# CSE Doctoral Student Seminar: Zihao Deng and Wei Tang

*Nov 9, 2018*

*12:30 p.m.*

*2 p.m.*

*Lopata Hall, Room 101*

**"Learnability of Low-Energy Neural Networks"**

**Zihao Deng**

Adviser: Brendan Juba

**"Bandit Learning with Biased Human Feedback"**

**Wei Tang**

Adviser: Chien-Ju Ho

We study a multi-armed bandit problem with biased human feedback. In our setting, each arm is associated with an unknown reward distribution. When an arm is played, a user receives a realized re- ward drawn from the distribution of the arm. She then provides feedback, a biased report of the realized reward, that depends on both the realized reward and the feedback history of the arm. The principal can observe only the biased feedback but not the realized rewards. The goal is to design a strategy to sequentially choose arms to maximize the total rewards users receive while only having access to the biased user feedback. We explore two natural feedback models.
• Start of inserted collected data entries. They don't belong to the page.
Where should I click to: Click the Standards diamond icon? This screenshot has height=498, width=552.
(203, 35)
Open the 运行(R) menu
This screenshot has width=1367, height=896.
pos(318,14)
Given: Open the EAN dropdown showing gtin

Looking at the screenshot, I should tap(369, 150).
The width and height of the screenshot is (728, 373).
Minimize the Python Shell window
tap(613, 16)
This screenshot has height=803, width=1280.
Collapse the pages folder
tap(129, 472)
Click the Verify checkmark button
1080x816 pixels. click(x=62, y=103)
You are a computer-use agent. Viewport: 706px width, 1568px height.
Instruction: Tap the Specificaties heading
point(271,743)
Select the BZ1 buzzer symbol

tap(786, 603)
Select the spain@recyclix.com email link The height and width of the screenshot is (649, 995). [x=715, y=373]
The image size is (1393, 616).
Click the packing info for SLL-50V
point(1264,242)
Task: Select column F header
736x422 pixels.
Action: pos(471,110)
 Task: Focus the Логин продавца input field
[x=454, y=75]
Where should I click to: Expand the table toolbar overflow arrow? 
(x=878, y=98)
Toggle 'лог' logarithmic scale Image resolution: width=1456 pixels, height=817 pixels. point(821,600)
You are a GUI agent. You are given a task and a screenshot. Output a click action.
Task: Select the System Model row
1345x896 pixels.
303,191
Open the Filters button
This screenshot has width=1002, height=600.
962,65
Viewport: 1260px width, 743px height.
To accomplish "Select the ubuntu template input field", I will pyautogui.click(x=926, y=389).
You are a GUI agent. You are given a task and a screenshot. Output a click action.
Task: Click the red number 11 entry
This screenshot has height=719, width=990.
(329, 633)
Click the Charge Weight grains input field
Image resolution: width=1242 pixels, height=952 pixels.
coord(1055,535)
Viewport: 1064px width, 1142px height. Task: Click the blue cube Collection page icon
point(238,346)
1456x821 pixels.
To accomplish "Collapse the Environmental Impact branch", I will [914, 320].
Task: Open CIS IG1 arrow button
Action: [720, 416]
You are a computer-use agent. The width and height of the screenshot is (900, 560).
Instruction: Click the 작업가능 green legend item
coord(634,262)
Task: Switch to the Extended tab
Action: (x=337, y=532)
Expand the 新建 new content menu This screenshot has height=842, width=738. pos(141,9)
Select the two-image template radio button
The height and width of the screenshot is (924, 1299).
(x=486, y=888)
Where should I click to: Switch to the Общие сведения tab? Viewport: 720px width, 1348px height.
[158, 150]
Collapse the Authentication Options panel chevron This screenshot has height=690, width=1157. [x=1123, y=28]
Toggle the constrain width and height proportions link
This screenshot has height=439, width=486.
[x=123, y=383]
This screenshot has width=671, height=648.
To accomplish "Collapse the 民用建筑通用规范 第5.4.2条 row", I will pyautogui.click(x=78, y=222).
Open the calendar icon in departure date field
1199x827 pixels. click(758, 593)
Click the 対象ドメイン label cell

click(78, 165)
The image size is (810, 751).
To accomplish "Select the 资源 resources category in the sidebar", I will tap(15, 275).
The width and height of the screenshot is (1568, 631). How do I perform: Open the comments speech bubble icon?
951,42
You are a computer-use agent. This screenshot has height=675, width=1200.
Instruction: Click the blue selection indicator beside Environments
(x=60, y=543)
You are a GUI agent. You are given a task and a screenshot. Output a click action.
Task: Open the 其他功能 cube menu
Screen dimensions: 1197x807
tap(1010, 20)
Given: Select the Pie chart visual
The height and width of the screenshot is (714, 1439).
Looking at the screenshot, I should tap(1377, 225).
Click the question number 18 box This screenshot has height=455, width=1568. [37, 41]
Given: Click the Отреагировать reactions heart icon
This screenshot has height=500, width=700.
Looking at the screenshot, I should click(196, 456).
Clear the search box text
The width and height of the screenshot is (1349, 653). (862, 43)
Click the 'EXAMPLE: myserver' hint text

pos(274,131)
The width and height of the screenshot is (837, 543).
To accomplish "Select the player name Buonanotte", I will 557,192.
When user feedback is biased only by the average feedback of the arm (i.e., the ratio of positive feedback), we demonstrate that the evolution of the average feedback over time is mathematically equivalent to users performing online gradient descent for some latent function with a decreasing step size. With this mathematical connection, we show that under some mild conditions, it is possible to design algorithms achieving a regret (i.e., the difference between the algorithm performance and the optimal performance of always choosing the best arm) sublinear in the number of rounds. However, in another model when user feedback is biased by both the average feedback and the number of feedback, we show that there exist no bandit algorithms that could achieve sublinear regrets. Our results demonstrate the importance of understanding human behavior when applying bandit approaches in systems with humans in the loop.